* _Task brief_
Extract every line of the records that contains the string "currency", treating uppercase and lowercase as different.

--*--

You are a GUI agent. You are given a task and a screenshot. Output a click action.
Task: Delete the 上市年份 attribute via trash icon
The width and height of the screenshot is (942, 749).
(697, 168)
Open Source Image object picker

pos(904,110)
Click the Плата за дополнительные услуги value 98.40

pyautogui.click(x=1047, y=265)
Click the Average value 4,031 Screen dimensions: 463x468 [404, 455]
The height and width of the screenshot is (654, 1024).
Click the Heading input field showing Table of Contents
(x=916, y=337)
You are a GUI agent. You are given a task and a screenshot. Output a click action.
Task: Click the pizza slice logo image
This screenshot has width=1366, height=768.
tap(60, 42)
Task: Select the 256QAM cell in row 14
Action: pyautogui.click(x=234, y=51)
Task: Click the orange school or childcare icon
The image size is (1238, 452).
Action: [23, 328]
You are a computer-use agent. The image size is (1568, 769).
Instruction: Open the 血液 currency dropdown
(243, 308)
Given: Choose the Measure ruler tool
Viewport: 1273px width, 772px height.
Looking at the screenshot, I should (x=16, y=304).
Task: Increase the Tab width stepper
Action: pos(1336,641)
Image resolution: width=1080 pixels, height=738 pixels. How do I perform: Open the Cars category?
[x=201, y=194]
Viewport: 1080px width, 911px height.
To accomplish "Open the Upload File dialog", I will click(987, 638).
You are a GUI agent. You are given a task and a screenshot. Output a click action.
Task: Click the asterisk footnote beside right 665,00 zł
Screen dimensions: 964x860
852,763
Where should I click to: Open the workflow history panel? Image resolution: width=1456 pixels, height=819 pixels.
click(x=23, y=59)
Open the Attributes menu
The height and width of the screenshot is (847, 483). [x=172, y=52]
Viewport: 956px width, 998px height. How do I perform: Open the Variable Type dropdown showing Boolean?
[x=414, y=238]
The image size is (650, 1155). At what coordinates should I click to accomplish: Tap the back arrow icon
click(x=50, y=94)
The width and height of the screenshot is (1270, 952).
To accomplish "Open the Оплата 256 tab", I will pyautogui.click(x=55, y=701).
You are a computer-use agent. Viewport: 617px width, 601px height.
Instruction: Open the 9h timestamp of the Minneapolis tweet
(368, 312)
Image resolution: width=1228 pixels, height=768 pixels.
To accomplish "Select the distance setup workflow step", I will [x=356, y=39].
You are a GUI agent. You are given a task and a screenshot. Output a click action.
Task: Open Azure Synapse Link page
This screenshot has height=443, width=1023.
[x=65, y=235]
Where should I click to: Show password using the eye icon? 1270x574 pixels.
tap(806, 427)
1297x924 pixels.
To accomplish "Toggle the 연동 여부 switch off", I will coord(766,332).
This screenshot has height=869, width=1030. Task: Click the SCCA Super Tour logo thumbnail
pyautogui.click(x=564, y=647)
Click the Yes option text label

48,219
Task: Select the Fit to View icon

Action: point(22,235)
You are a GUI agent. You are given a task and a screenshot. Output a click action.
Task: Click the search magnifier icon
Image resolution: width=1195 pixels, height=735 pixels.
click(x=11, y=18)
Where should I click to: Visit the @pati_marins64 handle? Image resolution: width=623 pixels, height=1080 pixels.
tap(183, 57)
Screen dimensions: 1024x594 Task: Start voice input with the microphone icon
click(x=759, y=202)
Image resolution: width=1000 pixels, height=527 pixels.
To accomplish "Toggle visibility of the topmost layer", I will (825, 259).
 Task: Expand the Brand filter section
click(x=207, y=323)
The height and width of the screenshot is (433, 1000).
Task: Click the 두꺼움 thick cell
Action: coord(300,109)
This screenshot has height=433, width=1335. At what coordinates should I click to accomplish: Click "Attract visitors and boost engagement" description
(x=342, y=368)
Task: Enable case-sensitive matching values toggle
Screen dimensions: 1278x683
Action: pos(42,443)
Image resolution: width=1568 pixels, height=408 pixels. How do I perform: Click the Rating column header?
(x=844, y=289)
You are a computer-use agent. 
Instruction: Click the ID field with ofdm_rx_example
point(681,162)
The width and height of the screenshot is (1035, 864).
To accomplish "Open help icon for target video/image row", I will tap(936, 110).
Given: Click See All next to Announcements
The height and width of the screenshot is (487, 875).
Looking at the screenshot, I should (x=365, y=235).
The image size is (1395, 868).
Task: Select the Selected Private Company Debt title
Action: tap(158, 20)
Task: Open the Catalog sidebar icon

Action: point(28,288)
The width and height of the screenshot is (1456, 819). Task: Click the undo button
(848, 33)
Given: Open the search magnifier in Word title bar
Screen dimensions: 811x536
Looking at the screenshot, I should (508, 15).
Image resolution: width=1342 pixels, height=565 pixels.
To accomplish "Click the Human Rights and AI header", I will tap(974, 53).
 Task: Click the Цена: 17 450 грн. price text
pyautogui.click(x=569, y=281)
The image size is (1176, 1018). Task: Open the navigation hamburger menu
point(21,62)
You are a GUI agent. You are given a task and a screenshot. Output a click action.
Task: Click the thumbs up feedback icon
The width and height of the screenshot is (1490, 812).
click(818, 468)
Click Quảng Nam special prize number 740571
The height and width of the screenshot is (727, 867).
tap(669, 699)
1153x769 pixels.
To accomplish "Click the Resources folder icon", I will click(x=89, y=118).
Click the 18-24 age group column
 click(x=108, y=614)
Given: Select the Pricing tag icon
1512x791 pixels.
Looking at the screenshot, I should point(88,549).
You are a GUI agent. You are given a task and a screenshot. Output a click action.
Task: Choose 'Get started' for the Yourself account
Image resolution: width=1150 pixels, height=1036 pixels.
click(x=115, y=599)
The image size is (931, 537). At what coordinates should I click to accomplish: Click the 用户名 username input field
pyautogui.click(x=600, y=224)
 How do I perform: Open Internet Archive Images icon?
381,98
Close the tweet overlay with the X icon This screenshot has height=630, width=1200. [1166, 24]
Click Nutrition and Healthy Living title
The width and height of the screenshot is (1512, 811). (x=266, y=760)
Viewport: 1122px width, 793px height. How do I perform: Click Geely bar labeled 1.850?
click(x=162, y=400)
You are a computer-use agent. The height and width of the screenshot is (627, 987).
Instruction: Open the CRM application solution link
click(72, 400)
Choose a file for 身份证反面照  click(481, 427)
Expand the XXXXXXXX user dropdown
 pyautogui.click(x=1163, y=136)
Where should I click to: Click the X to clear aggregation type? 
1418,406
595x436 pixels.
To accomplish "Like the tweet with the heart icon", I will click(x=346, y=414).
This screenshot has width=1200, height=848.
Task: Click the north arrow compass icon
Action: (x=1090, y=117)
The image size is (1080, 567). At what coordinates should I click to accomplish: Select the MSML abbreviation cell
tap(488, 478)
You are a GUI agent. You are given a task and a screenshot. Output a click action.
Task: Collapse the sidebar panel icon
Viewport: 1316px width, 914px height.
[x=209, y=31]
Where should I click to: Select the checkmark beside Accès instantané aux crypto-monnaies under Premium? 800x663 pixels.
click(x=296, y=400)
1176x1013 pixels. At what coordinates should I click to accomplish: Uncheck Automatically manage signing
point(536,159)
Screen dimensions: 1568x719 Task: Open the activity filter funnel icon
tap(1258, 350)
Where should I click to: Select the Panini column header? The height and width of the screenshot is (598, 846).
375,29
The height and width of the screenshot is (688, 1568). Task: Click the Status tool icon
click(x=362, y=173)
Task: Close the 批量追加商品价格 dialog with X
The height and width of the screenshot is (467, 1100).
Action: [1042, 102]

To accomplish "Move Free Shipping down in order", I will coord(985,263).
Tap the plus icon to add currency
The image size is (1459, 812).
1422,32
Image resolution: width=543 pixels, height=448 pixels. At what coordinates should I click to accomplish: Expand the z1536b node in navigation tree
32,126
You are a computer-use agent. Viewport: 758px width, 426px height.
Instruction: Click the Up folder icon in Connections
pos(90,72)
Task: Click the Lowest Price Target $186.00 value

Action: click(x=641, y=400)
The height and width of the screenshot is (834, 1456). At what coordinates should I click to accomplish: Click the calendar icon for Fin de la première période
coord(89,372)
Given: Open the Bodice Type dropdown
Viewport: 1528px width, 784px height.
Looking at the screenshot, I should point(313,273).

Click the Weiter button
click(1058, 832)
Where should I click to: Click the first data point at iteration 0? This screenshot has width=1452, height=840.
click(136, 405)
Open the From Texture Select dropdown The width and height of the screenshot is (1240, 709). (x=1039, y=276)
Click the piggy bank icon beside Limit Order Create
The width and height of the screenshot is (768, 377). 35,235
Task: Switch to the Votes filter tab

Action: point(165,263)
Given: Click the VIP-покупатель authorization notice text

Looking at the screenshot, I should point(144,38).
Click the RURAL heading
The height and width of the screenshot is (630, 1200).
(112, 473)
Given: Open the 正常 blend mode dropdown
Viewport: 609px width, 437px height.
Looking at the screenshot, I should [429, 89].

--*--

* _Correct output_
Instruction: Open the 血液 currency dropdown
Tap the plus icon to add currency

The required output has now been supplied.